--- begin RECORD SET ---

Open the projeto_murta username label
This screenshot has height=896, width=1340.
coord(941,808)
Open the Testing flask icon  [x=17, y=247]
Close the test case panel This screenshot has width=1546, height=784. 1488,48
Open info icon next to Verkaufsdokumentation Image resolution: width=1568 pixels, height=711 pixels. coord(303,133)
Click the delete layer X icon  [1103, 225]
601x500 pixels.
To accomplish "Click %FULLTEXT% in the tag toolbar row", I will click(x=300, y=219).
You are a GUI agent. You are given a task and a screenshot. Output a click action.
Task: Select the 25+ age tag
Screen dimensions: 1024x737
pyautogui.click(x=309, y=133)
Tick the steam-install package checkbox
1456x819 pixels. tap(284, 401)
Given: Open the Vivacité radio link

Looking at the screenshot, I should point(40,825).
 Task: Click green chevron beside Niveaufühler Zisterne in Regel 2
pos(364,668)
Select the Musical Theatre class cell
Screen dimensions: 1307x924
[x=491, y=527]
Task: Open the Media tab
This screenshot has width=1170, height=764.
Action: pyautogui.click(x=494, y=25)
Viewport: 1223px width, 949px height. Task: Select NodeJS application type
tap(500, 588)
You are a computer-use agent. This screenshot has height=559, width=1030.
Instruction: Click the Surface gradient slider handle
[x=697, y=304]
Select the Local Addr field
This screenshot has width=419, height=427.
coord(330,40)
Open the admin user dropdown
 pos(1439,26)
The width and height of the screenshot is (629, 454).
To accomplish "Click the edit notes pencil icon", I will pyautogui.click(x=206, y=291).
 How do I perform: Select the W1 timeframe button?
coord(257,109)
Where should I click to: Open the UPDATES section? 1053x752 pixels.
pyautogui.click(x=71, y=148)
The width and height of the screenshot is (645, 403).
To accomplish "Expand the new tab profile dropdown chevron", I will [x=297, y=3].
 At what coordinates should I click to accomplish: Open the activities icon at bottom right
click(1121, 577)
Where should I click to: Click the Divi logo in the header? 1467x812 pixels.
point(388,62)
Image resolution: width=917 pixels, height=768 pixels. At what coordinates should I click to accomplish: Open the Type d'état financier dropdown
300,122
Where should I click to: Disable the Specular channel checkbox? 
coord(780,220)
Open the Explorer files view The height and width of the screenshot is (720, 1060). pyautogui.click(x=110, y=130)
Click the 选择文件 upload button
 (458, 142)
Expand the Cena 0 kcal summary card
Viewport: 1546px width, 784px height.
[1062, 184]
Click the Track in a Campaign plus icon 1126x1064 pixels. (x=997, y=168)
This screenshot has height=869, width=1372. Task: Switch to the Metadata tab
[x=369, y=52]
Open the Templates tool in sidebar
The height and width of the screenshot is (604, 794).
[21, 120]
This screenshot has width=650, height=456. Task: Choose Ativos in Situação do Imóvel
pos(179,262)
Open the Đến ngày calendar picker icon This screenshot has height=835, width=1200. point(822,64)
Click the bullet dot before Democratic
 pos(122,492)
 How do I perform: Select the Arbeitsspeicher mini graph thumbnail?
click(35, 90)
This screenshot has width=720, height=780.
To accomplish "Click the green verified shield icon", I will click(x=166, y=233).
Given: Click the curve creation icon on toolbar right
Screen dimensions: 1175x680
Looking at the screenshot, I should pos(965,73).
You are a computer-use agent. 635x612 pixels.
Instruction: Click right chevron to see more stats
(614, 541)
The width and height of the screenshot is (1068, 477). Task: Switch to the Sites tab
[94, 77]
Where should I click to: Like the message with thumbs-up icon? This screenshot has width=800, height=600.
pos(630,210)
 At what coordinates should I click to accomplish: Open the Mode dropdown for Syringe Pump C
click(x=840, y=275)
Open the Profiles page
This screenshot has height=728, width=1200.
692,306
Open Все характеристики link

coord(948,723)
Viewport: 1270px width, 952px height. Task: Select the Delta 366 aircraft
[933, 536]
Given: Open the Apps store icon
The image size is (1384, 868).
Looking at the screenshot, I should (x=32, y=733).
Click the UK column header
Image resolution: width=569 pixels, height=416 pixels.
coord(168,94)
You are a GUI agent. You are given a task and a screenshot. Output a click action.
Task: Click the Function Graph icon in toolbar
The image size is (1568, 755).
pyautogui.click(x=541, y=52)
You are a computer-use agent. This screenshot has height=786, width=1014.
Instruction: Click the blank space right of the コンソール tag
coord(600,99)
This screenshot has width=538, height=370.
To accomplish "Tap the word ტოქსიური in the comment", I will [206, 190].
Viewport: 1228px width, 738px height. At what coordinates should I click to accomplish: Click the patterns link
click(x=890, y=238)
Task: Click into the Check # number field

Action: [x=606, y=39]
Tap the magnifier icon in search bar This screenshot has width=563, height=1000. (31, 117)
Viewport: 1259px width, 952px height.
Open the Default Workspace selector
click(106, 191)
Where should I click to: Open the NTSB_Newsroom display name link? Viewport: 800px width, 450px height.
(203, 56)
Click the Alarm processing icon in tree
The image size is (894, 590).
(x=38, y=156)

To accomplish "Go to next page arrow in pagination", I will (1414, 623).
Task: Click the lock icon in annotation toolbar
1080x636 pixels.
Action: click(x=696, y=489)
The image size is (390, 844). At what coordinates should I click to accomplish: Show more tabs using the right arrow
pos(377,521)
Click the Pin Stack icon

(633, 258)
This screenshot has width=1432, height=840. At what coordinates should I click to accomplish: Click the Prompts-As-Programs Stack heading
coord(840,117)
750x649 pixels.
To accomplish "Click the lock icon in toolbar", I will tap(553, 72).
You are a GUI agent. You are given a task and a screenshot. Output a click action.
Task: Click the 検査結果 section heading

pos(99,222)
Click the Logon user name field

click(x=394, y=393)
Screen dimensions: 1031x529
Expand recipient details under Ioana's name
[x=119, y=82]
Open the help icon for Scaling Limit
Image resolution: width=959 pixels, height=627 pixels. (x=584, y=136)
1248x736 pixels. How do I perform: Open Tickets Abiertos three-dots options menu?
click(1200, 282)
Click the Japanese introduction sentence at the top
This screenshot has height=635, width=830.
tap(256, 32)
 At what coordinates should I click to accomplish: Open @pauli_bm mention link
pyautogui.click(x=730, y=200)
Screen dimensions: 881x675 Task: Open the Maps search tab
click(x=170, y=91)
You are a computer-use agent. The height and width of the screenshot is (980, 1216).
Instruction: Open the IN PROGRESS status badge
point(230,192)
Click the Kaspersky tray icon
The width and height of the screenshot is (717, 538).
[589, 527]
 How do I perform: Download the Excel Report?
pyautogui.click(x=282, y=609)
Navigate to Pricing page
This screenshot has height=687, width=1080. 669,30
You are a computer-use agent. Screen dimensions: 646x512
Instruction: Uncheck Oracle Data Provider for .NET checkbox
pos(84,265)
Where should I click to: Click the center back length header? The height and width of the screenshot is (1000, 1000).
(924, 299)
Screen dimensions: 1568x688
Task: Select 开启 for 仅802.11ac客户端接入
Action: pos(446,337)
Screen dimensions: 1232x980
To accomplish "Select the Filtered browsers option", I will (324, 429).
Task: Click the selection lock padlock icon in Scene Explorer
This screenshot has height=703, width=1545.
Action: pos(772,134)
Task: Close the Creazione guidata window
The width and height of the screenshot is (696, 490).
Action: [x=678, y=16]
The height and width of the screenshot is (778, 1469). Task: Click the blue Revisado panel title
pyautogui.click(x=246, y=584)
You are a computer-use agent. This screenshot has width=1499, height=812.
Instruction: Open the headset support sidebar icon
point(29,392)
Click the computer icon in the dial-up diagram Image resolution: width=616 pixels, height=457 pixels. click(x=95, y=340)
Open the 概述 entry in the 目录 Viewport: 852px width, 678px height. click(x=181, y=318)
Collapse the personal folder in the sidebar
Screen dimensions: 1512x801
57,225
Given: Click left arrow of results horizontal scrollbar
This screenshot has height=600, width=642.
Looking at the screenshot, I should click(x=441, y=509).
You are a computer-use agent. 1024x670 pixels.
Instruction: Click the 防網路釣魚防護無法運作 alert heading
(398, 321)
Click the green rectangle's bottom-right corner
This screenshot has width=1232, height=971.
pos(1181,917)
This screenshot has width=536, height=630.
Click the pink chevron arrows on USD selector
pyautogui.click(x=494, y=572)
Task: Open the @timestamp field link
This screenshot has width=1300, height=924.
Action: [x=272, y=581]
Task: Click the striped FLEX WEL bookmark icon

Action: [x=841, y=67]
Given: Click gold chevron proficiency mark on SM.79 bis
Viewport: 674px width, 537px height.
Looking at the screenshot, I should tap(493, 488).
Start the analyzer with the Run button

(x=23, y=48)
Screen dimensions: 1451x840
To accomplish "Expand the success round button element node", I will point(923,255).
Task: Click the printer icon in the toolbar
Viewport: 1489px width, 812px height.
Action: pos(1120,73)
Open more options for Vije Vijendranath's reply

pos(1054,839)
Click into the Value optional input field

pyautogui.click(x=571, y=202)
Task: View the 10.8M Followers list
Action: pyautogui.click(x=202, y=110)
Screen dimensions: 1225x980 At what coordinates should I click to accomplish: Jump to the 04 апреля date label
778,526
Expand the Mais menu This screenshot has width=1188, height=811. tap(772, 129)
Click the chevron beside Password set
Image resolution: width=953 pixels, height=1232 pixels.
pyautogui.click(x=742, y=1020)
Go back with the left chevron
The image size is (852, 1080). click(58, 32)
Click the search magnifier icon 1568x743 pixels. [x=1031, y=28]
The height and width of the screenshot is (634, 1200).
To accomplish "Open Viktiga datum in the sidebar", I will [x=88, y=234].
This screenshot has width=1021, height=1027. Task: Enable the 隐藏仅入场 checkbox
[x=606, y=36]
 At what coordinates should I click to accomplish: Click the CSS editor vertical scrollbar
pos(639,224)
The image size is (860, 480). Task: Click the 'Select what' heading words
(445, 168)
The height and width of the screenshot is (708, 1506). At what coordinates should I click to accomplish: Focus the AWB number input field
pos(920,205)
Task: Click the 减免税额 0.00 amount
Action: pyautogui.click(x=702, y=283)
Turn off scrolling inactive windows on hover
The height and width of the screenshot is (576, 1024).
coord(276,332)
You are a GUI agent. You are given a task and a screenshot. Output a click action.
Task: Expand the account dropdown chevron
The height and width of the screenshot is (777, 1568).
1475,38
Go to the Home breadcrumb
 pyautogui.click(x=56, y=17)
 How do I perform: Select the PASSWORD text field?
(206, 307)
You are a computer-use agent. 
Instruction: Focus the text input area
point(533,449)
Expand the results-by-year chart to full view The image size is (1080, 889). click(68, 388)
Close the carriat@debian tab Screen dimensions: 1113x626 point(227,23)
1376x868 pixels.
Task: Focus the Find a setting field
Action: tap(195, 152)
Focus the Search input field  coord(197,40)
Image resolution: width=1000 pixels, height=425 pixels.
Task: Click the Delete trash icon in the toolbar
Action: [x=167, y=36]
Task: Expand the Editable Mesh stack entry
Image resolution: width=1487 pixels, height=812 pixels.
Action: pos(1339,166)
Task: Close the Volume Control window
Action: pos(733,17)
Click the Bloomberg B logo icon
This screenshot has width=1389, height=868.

--- end RECORD SET ---

§ **WHAT THE TASK REQUIRES**: Rewrite the part of the items that opens with the line containing "Click the 选择文件 upload button" and closes with the line containing "Click the Track", putting "add icon" in place of "plus icon" and leaving everything else unchanged.

§ **RESULT OF THE TASK**:
Click the 选择文件 upload button
 (458, 142)
Expand the Cena 0 kcal summary card
Viewport: 1546px width, 784px height.
[1062, 184]
Click the Track in a Campaign add icon 1126x1064 pixels. (x=997, y=168)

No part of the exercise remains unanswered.